Individual chapters explore architectural spaces ranging in scale from urban planning to crafted objects to show “lively space where the forms of being and doing echo with each other” .”[36]
Whimsical studies compare dog breeds to chair types (dogs and chairs, differences in expressions of hard and soft toys (animal figures)), and describe walking through stairways in train stations as a performance (transfer).

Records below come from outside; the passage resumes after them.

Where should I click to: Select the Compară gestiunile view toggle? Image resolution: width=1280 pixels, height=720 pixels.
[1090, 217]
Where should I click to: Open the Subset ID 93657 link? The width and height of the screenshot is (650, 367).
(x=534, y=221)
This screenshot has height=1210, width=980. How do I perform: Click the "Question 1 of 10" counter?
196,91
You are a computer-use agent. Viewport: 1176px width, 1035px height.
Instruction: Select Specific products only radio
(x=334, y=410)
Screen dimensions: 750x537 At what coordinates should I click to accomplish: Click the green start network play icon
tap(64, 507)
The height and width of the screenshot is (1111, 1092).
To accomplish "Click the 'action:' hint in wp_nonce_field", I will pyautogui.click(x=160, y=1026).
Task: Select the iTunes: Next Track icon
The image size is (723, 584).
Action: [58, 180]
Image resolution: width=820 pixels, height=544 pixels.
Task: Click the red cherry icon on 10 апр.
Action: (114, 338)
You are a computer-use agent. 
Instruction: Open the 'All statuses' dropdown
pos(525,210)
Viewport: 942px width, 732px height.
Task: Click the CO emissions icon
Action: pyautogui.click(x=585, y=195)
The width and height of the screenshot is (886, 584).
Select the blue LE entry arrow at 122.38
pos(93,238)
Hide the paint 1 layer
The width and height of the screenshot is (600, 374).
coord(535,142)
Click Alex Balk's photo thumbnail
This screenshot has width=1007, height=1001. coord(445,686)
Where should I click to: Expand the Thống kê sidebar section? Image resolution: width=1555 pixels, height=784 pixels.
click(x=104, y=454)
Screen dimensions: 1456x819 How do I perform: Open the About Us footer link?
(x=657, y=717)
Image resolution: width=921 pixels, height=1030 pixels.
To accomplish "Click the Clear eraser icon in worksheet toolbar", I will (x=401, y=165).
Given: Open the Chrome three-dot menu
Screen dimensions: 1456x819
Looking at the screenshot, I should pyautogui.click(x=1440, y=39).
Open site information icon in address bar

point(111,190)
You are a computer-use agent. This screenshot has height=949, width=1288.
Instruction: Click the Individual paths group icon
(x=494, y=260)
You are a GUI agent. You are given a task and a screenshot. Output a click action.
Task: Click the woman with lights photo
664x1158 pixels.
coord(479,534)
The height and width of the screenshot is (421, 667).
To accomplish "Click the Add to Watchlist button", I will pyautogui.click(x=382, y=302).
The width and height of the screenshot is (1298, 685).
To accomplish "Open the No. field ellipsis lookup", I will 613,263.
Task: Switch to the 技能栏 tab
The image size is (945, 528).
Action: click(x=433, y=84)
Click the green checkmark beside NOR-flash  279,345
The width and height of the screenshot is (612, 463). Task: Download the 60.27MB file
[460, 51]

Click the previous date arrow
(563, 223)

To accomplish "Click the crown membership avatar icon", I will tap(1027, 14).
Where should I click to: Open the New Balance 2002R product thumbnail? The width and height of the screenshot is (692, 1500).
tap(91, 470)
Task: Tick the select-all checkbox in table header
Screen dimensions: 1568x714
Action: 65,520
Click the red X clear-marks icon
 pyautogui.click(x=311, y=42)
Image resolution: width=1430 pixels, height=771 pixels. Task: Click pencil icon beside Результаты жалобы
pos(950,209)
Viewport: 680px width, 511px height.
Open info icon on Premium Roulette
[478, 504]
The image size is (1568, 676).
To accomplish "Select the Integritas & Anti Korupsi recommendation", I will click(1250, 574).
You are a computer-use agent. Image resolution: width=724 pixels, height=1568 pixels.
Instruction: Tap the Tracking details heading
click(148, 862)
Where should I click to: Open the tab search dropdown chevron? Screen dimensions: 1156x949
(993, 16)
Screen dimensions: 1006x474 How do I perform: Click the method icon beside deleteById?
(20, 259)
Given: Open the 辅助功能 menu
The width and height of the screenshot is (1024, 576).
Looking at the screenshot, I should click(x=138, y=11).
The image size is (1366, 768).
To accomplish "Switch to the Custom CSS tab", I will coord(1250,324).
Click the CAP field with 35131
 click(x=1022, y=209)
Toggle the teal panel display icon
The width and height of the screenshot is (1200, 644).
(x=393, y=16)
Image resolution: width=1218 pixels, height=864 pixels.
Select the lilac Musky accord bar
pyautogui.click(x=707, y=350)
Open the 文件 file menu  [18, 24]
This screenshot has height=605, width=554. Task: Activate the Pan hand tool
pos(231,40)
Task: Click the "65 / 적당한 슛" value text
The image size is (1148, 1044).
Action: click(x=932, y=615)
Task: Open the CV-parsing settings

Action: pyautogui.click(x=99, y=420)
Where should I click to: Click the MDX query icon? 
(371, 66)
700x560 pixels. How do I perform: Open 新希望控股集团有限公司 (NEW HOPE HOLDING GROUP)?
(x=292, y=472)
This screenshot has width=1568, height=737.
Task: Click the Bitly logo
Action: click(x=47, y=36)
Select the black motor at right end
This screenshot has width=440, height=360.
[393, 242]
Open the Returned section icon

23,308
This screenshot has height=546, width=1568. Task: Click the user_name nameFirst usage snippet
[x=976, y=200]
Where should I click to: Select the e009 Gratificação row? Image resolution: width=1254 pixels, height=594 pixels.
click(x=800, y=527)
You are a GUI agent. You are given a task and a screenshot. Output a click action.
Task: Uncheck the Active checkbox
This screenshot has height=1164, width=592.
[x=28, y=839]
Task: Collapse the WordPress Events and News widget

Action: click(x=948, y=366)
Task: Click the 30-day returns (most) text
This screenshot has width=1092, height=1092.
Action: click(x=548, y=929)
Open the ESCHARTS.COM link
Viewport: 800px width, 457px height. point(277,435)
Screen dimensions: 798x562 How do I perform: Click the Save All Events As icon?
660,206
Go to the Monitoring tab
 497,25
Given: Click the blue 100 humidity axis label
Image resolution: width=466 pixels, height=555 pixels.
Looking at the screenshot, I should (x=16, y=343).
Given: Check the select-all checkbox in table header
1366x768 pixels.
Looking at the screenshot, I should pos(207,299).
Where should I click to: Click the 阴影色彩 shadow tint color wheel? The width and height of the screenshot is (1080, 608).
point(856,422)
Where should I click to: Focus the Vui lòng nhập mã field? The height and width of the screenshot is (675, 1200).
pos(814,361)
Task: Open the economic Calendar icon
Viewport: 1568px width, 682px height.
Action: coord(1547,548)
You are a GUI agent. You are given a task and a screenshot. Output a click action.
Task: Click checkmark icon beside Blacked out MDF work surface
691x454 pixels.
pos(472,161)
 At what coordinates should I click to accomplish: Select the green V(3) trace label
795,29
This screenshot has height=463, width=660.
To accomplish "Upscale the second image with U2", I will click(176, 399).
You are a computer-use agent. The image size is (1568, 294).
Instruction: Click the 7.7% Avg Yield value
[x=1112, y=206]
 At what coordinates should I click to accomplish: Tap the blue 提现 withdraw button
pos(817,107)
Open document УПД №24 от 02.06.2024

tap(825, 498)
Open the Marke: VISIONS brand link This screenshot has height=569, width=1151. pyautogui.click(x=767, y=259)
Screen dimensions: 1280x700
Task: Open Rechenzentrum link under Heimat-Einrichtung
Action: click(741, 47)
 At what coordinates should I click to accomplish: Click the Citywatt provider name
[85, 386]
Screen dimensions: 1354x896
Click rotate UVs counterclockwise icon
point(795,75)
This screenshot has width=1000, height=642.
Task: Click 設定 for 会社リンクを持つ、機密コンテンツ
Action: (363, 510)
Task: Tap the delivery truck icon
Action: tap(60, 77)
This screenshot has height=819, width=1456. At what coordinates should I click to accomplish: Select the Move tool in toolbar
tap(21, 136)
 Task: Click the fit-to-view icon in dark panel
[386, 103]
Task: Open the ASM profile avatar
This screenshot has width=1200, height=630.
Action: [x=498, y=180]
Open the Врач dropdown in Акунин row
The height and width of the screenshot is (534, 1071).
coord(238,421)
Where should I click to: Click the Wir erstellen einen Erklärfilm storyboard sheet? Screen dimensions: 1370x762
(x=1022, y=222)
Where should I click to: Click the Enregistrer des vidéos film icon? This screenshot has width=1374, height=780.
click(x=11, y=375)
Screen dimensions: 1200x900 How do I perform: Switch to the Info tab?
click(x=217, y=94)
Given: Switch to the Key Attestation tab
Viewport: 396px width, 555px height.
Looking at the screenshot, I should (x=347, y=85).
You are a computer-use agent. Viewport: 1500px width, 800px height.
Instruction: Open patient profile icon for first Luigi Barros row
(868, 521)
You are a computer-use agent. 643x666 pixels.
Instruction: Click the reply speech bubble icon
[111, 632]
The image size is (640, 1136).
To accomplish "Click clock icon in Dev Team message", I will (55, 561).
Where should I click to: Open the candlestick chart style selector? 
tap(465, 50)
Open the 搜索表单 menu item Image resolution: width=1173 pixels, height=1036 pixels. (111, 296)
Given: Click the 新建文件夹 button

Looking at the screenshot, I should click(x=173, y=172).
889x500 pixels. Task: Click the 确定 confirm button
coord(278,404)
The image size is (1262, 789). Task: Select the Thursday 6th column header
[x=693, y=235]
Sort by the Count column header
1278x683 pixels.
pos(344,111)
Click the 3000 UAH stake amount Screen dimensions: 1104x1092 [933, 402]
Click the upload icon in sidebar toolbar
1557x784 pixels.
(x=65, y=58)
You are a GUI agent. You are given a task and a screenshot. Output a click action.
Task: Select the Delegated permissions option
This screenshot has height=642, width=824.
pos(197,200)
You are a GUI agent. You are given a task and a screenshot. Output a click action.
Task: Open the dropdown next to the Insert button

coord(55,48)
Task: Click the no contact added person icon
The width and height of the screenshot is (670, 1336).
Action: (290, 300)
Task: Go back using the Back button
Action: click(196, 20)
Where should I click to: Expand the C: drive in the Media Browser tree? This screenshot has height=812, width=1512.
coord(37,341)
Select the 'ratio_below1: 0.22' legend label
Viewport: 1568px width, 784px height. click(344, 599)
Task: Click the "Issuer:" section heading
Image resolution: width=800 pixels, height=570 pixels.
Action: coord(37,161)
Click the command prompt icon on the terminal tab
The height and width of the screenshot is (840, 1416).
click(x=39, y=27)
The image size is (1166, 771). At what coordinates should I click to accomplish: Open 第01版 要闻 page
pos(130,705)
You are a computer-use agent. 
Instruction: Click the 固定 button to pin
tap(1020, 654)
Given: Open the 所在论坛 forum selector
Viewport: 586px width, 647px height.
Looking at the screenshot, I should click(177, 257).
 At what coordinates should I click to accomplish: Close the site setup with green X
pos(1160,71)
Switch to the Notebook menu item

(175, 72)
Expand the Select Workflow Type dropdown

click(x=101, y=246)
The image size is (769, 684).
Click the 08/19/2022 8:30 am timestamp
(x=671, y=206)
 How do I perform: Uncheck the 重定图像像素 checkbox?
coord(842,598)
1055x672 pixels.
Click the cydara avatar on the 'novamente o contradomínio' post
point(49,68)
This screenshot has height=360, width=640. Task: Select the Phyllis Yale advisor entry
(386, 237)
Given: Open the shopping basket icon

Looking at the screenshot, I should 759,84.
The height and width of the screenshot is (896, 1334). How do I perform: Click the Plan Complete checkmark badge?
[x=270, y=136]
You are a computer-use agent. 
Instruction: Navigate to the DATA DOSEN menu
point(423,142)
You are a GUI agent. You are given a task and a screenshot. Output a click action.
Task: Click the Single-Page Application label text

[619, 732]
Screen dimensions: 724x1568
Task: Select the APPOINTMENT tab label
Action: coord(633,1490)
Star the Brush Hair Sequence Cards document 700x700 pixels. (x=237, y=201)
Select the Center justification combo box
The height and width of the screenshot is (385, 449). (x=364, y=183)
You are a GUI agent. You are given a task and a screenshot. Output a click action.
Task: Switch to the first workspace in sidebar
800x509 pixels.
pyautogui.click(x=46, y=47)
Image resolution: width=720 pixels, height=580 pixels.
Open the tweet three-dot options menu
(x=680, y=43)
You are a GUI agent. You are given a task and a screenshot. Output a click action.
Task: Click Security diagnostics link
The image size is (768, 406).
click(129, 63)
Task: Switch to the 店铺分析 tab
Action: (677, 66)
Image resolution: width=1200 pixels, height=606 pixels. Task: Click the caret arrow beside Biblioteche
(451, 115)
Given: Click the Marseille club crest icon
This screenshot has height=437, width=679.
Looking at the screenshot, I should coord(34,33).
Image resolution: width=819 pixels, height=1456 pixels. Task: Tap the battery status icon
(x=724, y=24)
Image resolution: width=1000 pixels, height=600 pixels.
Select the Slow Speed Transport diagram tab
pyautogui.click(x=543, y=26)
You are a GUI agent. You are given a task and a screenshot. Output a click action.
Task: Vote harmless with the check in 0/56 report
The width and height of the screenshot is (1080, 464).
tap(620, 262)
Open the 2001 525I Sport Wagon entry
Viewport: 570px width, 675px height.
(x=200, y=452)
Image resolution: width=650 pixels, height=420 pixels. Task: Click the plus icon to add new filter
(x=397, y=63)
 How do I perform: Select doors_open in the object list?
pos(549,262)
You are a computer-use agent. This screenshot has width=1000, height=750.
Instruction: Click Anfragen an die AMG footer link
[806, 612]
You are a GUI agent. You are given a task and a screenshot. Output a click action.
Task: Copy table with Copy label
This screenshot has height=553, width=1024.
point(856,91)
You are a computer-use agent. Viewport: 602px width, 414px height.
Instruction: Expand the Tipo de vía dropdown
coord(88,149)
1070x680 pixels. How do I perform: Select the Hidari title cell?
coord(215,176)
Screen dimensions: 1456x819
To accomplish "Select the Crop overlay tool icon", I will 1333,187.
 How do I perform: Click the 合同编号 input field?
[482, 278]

The book has a focus on the firm’s own environment of Tokyo as a ‘changing city’, but the observations and critiques made can be applied in all urban environments. The book pushes for a unity between environmental, human, and animal occupations of space. Echo of Space creates an overlying dreamlike analogy between architecture and an animal world, offering insight into architectural space from a uniquely Japanese perspective.